[Data for this exercise Boundary: Start]

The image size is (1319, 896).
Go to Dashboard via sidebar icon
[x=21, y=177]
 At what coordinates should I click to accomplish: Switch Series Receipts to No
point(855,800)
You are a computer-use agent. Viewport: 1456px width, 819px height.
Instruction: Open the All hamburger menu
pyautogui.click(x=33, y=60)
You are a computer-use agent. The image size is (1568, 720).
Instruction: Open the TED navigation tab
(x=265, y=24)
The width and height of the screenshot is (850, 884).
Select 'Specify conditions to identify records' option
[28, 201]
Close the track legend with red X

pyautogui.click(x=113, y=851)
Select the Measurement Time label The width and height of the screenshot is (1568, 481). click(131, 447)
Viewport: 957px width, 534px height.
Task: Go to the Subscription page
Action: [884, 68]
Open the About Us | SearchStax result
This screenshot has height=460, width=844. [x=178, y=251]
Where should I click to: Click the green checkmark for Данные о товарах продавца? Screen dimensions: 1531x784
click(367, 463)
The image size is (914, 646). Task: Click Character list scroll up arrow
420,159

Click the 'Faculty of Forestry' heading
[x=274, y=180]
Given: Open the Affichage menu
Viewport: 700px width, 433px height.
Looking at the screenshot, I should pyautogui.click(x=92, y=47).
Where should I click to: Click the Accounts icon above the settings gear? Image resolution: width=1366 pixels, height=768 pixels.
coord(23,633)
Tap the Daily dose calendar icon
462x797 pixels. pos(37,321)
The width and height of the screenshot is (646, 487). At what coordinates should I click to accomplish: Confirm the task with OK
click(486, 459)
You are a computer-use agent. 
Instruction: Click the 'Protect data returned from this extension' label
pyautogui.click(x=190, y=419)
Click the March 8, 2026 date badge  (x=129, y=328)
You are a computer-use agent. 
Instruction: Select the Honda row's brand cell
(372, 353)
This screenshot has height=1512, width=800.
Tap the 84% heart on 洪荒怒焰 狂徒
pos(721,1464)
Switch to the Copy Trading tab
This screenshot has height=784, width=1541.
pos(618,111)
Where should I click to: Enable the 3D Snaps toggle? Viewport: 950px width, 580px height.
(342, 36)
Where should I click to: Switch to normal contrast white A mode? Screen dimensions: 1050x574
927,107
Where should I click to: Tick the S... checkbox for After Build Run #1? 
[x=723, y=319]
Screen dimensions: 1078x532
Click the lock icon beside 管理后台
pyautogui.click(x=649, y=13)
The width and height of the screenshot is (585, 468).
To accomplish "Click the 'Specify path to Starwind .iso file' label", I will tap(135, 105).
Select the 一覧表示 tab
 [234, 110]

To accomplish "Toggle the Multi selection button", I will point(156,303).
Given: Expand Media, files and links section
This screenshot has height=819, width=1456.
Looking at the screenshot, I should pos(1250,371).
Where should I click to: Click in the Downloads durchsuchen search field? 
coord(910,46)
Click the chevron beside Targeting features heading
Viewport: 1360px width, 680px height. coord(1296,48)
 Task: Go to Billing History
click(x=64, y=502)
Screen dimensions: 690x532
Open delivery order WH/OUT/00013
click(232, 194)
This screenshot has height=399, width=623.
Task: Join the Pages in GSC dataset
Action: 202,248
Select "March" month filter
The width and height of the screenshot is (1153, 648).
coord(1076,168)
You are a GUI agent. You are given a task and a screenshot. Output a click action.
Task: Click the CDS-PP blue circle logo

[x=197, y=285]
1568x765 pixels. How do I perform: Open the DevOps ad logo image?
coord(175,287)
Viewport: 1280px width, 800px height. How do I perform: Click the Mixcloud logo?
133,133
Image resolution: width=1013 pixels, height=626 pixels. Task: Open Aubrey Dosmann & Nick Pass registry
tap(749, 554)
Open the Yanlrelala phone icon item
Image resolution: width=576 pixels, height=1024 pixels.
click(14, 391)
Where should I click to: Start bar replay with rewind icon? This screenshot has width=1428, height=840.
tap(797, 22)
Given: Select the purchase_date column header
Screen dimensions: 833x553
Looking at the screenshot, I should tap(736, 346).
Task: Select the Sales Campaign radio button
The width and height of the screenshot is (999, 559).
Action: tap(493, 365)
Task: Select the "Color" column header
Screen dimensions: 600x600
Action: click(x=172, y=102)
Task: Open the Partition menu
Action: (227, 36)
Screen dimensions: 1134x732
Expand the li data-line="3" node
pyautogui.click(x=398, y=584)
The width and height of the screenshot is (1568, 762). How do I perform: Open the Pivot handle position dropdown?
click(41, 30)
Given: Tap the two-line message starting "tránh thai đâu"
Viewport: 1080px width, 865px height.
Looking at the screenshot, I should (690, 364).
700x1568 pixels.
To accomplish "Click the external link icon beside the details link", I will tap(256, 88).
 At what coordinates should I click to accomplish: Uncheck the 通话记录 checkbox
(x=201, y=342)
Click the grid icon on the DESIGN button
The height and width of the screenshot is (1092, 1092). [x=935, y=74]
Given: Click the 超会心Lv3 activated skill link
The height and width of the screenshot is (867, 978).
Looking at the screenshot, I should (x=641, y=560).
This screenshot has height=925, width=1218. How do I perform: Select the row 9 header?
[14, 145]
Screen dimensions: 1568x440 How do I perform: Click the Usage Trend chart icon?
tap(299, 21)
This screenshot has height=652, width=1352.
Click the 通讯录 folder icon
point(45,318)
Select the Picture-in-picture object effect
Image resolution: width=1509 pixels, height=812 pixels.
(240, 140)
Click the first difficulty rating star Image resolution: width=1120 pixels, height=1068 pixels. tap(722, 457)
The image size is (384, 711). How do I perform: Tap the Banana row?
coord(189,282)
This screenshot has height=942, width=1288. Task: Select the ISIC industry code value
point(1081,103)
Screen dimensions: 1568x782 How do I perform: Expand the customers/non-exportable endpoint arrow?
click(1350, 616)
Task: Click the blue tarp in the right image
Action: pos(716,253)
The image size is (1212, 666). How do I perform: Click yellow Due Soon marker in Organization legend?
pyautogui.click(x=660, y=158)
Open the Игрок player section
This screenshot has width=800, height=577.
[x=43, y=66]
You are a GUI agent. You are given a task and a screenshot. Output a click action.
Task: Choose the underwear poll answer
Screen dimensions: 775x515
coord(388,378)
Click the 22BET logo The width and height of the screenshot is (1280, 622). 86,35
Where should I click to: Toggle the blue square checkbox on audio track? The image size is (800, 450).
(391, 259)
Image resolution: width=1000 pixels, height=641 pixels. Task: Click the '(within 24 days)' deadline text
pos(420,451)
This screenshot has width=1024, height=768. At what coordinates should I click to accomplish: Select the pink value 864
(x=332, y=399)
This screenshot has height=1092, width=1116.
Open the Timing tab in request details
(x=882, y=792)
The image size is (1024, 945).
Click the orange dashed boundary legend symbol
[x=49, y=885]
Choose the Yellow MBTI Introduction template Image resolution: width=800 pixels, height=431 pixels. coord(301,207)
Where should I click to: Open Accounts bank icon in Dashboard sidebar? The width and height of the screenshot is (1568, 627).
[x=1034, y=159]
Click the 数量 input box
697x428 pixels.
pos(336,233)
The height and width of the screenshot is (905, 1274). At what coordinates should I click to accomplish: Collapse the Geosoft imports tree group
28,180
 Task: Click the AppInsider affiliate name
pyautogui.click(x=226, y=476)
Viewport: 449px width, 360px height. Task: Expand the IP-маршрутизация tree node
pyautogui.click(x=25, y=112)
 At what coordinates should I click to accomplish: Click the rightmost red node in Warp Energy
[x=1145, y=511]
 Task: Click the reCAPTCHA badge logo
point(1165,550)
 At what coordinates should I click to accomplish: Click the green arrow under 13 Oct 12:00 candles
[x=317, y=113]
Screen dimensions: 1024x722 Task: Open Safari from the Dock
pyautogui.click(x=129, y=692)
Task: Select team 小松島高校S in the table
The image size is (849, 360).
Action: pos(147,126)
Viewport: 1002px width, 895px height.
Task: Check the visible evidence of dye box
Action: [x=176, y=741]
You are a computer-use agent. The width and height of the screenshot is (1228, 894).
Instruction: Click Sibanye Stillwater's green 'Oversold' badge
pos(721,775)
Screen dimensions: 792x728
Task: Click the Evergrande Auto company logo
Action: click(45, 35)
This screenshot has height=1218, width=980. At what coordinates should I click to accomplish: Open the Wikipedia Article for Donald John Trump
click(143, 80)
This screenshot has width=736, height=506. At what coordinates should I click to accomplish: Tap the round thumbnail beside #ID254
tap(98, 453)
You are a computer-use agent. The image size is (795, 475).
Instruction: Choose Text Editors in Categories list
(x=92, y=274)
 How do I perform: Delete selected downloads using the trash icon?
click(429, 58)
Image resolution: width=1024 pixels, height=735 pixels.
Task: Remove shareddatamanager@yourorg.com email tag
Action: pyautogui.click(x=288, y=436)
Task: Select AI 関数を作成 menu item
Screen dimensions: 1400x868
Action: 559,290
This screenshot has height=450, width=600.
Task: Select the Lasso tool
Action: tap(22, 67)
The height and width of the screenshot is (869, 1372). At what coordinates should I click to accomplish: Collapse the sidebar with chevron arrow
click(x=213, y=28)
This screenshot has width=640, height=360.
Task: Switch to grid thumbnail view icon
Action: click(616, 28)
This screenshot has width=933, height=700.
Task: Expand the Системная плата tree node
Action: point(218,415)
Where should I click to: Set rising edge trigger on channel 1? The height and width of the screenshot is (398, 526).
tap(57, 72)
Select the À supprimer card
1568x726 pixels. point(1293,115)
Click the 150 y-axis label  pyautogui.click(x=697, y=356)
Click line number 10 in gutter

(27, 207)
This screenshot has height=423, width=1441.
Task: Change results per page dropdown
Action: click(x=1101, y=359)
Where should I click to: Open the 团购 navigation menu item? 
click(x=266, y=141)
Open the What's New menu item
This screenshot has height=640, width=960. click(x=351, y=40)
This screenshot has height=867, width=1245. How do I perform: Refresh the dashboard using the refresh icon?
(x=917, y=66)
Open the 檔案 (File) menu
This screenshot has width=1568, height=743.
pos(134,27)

[Data for this exercise Boundary: End]

Exercise prompt: Repeat exactly, and only, the lines of the records above, starting with the line that contains "The height and width of the screenshot is (869, 1372)." and ending with the final line, both included.

Result:
The height and width of the screenshot is (869, 1372). At what coordinates should I click to accomplish: Collapse the sidebar with chevron arrow
click(x=213, y=28)
This screenshot has width=640, height=360.
Task: Switch to grid thumbnail view icon
Action: click(616, 28)
This screenshot has width=933, height=700.
Task: Expand the Системная плата tree node
Action: point(218,415)
Where should I click to: Set rising edge trigger on channel 1? The height and width of the screenshot is (398, 526).
tap(57, 72)
Select the À supprimer card
1568x726 pixels. point(1293,115)
Click the 150 y-axis label  pyautogui.click(x=697, y=356)
Click line number 10 in gutter

(27, 207)
This screenshot has height=423, width=1441.
Task: Change results per page dropdown
Action: click(x=1101, y=359)
Where should I click to: Open the 团购 navigation menu item? 
click(x=266, y=141)
Open the What's New menu item
This screenshot has height=640, width=960. click(x=351, y=40)
This screenshot has height=867, width=1245. How do I perform: Refresh the dashboard using the refresh icon?
(x=917, y=66)
Open the 檔案 (File) menu
This screenshot has width=1568, height=743.
pos(134,27)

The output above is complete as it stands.